Comparisons are often made between older, carbureted two-strokes and newer fuel-injected four-strokes. In those cases, the enhanced economy comes from the fuel delivery system, not from the number of revolutions in a power cycle. But that’s not the case when you compare Evinrude E-TEC’s new direct injected outboards to the modern four-strokes.

Karl Sandstrom, product manager for BRP’s Evinrude Outboard Division, explains how Evinrude E-TEC’s direct injected 2-stroke engines can compete head-to-head and out-perform 4-stroke engines on fuel economy. He gives some great insight into the benefits of the Evinrude E-TEC’s version of the 2 stroke engine.
It's a sales pitch, but....

ronstory 26-09-2019 11:36

Re: Loud Outboards - How to Reduce Sound?
 
That looks just to be sorbothane. Just figure out the hardness you need and then order from Amazon. You will need to drill your own holes.

https://www.sorbothane.com/Data/Site...othane-SPG.pdf

1affiah 26-09-2019 11:49

Re: Loud Outboards - How to Reduce Sound?
○ ○ ○ ○ ○ ○ ○
Continue the forum thread on outboard motors from the point where it stops.

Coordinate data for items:
○ ○ ○ ○ ○ ○ ○
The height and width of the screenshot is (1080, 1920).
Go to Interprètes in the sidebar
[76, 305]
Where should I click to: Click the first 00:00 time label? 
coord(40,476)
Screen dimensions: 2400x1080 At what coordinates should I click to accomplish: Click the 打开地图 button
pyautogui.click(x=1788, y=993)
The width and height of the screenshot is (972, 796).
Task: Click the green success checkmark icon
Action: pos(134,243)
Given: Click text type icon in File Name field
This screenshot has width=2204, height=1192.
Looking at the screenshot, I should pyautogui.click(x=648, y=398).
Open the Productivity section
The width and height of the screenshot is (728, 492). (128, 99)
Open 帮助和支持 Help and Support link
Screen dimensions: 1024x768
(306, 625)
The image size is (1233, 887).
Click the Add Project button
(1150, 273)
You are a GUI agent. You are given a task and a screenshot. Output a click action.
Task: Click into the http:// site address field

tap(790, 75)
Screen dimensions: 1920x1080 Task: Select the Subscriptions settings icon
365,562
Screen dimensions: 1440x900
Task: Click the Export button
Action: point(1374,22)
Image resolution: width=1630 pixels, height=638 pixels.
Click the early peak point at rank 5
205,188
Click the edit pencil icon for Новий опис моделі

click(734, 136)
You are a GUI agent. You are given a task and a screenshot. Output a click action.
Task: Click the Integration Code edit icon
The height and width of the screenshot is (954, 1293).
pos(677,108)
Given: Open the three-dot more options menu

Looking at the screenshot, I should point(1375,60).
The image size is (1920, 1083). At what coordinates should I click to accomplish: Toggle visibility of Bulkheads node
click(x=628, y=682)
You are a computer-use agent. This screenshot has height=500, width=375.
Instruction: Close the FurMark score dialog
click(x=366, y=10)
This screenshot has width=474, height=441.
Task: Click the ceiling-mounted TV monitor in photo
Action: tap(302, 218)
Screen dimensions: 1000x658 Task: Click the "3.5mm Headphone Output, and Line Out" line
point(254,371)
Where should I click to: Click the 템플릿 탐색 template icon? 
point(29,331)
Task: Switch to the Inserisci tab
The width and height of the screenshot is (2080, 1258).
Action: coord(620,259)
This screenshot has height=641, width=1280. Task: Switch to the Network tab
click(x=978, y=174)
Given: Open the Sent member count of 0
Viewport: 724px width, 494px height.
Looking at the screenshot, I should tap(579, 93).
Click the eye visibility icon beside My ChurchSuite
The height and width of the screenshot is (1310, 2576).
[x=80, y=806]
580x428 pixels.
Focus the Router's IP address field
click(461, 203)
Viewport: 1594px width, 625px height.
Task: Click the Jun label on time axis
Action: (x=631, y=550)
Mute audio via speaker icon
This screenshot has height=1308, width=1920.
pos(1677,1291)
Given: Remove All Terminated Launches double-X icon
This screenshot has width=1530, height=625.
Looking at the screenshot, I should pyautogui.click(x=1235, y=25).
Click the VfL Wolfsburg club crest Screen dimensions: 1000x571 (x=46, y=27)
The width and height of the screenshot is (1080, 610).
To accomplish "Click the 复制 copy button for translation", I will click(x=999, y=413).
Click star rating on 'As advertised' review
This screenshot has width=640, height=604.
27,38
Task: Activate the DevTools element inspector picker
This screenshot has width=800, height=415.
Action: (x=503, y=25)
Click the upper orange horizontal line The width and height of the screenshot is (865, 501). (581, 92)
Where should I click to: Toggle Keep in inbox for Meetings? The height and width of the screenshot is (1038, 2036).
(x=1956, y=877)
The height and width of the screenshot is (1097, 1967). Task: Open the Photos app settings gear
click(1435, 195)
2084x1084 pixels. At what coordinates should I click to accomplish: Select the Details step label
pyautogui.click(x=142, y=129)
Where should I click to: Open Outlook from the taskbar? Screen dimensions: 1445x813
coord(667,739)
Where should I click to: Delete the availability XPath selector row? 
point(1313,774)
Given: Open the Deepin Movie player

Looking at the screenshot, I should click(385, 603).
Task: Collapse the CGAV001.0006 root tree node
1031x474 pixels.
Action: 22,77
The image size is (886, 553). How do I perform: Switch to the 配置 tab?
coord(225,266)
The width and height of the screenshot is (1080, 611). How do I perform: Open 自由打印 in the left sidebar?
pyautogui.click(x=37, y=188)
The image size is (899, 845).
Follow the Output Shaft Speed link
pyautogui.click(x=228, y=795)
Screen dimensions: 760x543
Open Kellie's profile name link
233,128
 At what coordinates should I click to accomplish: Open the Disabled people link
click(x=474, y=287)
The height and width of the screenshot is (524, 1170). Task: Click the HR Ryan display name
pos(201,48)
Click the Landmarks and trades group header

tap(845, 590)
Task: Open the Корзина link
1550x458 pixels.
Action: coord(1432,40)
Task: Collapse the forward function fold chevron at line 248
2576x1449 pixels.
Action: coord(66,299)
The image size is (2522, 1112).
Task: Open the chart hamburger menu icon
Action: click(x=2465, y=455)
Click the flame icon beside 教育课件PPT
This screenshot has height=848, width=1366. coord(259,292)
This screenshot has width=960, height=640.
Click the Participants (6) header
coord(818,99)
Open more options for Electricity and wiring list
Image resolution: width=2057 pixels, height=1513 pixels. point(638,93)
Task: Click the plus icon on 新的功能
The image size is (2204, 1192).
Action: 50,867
○ ○ ○ ○ ○ ○ ○
> [OUTPUT OF THE EXERCISE]
 
If it were my boat, I would: 1) Mount the aluminum rails with a thick rubber washer at each bolt under the nuts and washers each side, and a layer of the same rubber pad under the entire length of the rails, and 2) Insulate the inside of each engine compartment with foam sound deadening insulation.
Take a look at www.mcmaster.com for these types of materials.

44'cruisingcat 26-09-2019 12:55

Re: Loud Outboards - How to Reduce Sound?
 
Quote:

Originally Posted by thomm225 (Post 2984538)
I gave you the reason above why the 2 strokes are louder......"they fire every stroke and are higher reving " but if you still want to believe two stroke are quieter there's not much I can say to change your mind

I guess if you have a belief it's hard to change that

But here's more:

Pro’s and Con’s:

So, which is ‘better’? Here are a few of the pro’s and con’s to both engine designs:
•As far as efficiency goes, the 4-stroke certainly wins. This is due to the fact that fuel is consumed once every 4 strokes.
•Four-stroke engines are heavier; they weigh upwards of 50% more than a comparable 2stroke engine.
•Typically, a 2-stroke engine creates more torque at a higher RPM, while a 4-stroke engine creates a higher torque at a lower RPM.
The 4-stroke engine is also much quieter, a 2-stoke engine is significantly louder and has a distinctive, high-pitched “buzzing” sound.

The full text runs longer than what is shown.